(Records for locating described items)
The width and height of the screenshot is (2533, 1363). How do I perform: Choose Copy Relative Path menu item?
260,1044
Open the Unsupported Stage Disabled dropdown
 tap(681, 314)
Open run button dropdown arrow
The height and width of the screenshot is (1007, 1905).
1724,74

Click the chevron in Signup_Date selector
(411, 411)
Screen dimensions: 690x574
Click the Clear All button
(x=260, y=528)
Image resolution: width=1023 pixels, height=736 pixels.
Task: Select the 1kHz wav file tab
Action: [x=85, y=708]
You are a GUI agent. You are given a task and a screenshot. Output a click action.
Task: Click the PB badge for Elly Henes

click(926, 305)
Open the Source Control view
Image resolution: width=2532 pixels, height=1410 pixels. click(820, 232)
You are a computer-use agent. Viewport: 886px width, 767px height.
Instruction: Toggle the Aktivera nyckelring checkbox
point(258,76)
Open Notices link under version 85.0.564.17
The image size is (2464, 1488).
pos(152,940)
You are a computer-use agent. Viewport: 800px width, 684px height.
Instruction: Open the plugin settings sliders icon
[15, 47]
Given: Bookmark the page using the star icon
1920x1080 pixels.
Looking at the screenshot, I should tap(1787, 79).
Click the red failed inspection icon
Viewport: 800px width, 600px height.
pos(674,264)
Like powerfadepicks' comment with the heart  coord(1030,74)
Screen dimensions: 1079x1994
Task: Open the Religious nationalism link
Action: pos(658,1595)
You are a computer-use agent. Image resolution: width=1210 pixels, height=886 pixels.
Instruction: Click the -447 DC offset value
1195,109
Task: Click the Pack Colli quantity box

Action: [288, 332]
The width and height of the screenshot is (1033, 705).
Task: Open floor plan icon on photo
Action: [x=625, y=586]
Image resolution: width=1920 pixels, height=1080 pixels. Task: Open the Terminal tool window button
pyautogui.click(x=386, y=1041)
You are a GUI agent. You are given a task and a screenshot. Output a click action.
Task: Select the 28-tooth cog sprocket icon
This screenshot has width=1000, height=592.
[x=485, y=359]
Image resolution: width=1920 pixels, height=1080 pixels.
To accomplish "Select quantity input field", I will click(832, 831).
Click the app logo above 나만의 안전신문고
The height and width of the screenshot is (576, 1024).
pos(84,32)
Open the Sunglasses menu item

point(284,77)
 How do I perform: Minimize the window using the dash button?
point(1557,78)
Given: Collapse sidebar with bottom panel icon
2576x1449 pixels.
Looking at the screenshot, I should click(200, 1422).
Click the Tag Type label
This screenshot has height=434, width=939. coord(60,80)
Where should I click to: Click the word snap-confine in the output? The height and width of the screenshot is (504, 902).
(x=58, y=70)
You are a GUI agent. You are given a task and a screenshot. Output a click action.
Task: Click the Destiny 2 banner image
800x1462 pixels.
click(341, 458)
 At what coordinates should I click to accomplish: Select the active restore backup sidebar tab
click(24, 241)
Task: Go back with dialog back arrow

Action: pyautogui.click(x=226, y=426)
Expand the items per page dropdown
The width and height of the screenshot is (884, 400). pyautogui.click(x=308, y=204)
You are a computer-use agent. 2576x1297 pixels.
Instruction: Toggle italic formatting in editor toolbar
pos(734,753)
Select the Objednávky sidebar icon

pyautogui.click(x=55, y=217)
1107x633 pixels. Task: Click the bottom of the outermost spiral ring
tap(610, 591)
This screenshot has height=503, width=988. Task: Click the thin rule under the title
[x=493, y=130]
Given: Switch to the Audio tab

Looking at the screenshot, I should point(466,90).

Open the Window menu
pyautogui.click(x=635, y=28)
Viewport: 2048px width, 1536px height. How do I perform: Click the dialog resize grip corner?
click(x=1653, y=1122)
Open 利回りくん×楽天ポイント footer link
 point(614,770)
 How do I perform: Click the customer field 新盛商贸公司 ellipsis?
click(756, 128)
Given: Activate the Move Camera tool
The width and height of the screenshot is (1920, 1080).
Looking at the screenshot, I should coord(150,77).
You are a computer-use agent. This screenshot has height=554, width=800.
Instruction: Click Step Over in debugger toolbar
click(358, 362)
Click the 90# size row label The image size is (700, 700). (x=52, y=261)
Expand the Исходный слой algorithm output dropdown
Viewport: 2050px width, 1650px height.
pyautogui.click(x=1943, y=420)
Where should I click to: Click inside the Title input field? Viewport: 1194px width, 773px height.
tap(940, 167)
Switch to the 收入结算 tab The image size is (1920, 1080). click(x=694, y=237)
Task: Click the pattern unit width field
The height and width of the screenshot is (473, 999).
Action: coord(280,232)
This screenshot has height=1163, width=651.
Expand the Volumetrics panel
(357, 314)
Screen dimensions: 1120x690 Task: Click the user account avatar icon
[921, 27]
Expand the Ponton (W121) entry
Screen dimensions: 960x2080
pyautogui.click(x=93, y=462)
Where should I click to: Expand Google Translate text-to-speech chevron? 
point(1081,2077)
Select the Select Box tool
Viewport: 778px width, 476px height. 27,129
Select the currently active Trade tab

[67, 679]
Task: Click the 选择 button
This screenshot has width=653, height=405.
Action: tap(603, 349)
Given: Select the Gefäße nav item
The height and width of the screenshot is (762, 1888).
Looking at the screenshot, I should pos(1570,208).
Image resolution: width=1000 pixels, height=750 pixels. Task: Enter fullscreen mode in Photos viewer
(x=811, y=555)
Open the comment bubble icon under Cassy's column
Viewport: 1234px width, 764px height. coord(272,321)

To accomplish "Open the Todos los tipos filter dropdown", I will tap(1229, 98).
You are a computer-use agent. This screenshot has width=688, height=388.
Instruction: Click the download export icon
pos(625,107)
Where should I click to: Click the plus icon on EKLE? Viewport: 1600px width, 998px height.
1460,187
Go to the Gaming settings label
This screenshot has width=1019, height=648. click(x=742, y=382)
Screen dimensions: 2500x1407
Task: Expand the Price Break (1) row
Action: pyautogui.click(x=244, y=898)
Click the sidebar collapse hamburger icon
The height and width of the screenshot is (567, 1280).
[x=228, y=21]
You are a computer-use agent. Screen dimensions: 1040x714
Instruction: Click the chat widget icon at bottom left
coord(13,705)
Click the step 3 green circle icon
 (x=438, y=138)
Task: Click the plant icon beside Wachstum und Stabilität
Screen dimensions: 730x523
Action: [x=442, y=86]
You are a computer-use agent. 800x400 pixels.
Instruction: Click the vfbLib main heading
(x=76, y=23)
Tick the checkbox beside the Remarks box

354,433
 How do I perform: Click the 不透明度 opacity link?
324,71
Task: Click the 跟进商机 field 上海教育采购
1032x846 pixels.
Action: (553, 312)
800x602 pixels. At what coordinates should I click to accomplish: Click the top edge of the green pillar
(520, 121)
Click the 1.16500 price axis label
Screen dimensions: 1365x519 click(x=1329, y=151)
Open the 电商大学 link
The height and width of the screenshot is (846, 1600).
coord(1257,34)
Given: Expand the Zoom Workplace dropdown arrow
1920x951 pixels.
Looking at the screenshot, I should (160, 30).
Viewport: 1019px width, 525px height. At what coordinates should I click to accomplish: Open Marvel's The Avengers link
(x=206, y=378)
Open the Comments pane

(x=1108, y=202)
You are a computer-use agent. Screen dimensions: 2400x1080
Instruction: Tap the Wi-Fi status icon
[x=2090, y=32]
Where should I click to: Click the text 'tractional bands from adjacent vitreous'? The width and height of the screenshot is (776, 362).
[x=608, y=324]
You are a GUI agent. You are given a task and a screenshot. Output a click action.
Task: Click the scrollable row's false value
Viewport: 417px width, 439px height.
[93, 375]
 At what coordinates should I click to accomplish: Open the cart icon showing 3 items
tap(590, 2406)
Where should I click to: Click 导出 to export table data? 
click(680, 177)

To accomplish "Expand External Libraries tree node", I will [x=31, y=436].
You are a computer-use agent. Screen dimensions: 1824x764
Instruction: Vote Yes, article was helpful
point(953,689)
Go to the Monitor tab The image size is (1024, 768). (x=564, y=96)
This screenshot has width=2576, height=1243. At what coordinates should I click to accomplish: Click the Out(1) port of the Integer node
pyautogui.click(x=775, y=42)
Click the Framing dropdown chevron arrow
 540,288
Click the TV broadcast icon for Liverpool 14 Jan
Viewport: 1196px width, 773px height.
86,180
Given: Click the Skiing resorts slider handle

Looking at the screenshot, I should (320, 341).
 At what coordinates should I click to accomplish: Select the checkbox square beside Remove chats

# Exercise brief:
Write out the items starting at the line that contains "Given: Bookmark the page using the star icon" and ending at the line that contains "pos(674,264)", both included, repeating each line exactly.

# The response:
Given: Bookmark the page using the star icon
1920x1080 pixels.
Looking at the screenshot, I should tap(1787, 79).
Click the red failed inspection icon
Viewport: 800px width, 600px height.
pos(674,264)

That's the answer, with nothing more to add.